The following originally appeared on The Upshot (copyright 2017, The New York Times Company)
A few years back, scientists at the biotechnology company Amgen set out to replicate 53 landmark studies that argued for new approaches to treat cancers using both existing and new molecules. They were able to replicate the findings of the original research only 11 percent of the time.
Science has a reproducibility problem. And the ramifications are widespread.
These 53 papers were published in high-profile journals, and the 21 that were published in the highest-impact journals were cited an average of 231 times in subsequent work.
In 2011, Bayer pharmaceuticals reported similar reproduction work. Of the 67 projects they conducted to rerun experiments (47 of which involved cancer), only about 25 percent ended with results in line with the original findings.
It turns out that most pharmaceutical companies run these kinds of in-house validation programs regularly. They seem skeptical of findings in the published literature. Given that their valuable time and their investment of billions of dollars of research resources hinge directly on the success of projects, their concerns seem warranted.

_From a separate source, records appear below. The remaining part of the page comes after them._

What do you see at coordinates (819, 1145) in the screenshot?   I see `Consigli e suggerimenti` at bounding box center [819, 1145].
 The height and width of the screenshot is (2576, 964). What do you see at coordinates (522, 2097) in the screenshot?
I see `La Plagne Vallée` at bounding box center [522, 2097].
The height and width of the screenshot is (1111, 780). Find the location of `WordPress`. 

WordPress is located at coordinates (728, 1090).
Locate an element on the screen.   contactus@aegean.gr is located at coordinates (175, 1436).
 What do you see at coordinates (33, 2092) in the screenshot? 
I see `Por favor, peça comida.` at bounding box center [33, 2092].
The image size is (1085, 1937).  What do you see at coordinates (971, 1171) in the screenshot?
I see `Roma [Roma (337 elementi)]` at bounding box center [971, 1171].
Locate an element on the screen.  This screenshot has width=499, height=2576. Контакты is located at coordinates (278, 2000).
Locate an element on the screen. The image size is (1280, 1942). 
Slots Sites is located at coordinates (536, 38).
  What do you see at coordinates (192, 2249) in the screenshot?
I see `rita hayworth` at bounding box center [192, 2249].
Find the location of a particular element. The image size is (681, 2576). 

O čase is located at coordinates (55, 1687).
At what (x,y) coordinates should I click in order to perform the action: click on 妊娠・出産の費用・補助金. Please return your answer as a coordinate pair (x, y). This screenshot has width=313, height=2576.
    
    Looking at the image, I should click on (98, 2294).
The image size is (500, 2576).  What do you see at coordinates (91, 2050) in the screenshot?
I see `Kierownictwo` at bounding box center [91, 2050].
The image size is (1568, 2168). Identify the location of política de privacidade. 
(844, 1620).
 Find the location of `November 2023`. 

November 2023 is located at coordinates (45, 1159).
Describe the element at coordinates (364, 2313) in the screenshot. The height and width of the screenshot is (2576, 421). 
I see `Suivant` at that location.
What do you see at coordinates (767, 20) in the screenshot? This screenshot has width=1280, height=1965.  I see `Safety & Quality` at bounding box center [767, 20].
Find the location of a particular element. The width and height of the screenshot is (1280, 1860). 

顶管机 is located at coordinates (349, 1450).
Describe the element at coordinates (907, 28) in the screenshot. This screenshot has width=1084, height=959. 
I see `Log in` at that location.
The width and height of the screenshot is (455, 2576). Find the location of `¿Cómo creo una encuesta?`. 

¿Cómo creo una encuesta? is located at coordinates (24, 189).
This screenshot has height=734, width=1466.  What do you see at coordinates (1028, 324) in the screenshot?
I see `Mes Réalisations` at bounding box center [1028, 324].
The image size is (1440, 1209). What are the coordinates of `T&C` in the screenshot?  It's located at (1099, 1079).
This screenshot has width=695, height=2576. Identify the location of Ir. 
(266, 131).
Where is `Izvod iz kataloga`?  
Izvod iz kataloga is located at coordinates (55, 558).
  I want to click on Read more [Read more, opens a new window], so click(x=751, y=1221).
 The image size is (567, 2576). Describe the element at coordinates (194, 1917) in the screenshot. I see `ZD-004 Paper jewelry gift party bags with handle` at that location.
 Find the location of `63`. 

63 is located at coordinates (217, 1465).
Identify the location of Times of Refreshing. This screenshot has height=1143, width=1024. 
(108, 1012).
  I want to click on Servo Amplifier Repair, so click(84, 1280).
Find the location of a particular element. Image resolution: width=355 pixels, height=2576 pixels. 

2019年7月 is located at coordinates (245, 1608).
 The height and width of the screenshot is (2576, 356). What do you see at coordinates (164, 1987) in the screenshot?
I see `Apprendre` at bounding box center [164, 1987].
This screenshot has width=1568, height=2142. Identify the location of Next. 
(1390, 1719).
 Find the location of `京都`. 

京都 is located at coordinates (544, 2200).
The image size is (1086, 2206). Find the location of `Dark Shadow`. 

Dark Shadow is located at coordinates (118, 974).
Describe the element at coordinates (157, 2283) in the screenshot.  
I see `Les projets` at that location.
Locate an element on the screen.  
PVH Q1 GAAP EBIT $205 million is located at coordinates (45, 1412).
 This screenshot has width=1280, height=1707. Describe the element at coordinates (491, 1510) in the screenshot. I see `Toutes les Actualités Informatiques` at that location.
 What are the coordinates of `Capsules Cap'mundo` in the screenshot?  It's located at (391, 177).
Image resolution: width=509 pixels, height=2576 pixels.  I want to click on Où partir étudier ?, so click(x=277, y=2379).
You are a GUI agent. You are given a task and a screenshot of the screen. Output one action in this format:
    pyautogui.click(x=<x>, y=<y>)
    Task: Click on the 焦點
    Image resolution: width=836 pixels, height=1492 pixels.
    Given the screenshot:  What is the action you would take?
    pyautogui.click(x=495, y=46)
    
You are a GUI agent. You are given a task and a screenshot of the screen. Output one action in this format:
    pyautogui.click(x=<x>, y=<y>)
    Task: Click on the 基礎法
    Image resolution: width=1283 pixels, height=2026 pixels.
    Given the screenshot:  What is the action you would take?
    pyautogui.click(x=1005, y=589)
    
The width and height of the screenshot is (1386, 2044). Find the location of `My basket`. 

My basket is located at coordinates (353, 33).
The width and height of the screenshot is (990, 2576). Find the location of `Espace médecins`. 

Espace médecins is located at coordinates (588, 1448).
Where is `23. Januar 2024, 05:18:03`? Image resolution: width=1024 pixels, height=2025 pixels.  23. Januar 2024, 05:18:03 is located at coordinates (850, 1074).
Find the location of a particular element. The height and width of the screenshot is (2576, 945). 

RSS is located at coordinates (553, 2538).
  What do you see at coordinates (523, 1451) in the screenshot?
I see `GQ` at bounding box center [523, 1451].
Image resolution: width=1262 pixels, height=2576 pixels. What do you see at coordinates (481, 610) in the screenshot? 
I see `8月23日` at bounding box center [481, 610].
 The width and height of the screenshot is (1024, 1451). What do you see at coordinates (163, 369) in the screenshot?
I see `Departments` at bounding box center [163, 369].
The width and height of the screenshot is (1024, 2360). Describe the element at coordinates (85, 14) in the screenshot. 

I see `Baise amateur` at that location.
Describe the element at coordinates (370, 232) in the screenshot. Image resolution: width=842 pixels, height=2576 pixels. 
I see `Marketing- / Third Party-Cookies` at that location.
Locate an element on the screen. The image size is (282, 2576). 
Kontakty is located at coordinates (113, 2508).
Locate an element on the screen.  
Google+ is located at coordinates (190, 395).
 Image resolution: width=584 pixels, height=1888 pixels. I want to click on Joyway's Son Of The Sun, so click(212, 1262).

Unfortunately, the rest of us have not been quite so careful. More and more data show we should be. In 2015, researchers reported on their replication of 100 experiments published in 2008 in three prominent psychology journals. Psychology studies don’t usually lead to much money or marketable products, so companies don’t focus on checking their robustness. Yet in this experiment, research results were just as questionable. The findings of the replications matched the original studies only one third to one half of the time, depending on the criteria used to define “similar.”
There are a number of reasons for this crisis. Scientists themselves are somewhat at fault. Research is hard, and rarely perfect. A better understanding of methodology, and the flaws inherent within, might yield more reproducible work.
The research environment, and its incentives, compound the problem. Academics are rewarded professionally when they publish in a high-profile journal. Those journals are more likely to publish new and exciting work. That’s what funders want as well. This means there is an incentive, barely hidden, to achieve new and exciting results in experiments.
Some researchers may be tempted to make sure that they achieve “new and exciting results.” This is fraud. As much as we want to believe it never happens, it does. Clearly, fabricated results are not going to be replicable in follow-up experiments.
But fraud is rare. What happens far more often is much more subtle. Scientists are more likely to try to publish positive results than negative ones. They are driven to conduct experiments in such a way as to make it more likely to achieve positive results. They sometimes measure many outcomes and report only the ones that showed bigger results. Sometimes they change things just enough to get a crucial measure of probability — the p value — down to 0.05 and claim significance. This is known as p-hacking.
How we report on studies can also be a problem. Even some studies reported on by newspapers (like this one) fail to hold up as we might hope.
This year, a study looked at how newspapers reported on research that associated a risk factor with a disease, both lifestyle risks and biological risks. For initial studies, newspapers didn’t report on any null findings, meaning results without the expected outcomes. They rarely reported null findings even when they were confirmed in subsequent work.
Fewer than half of the “significant” findings reported on by newspapers were later backed by other studies and meta-analyses. Most concerning, while 234 articles reported on initial studies that were later shown to be questionable, only four articles followed up and covered the refutations. Often, the refutations are published in lower-profile journals, and so it’s possible that reporters are less likely to know about them. Journal editors may be as complicit as newspaper editors.
The good news is that the scientific community seems increasingly focused on solutions. Two years ago, the National Institutes of Health began funding efforts to create educational modules to train scientists to do more reproducible research. One of those grants allowed my YouTube show, Healthcare Triage, to create videos to explain how we could improve both experimental design and the analysis and reporting of research. Another grant helped the Society for Neuroscience develop webinars to promote awareness and knowledge to enhance scientific rigor.
The Center for Open Science, funded by both the government and foundations, has been pushing for increased openness, integrity and reproducibility of research. They, along with experts, and even journals, have pushed for the preregistration of studies so that the methods of research are more transparent and the analyses are free of bias or alteration. They conducted the replication study of psychological research, and are now doing similar work in cancer research.
But true success will require a change in the culture of science. As long as the academic environment has incentives for scientists to work in silos and hoard their data, transparency will be impossible. As long as the public demands a constant stream of significant results, researchers will consciously or subconsciously push their experiments to achieve those findings, valid or not. As long as the media hypes new findings instead of approaching them with the proper skepticism, placing them in context with what has come before, everyone will be nudged toward result that are not reproducible.
For years, financial conflicts of interest have been properly identified as biasing research in improper ways. Other conflicts of interest exist, though, and they are just as powerful — if not more so — in influencing the work of scientists across the country and around the globe. We are making progress in making science better, but we’ve still got a long way to go.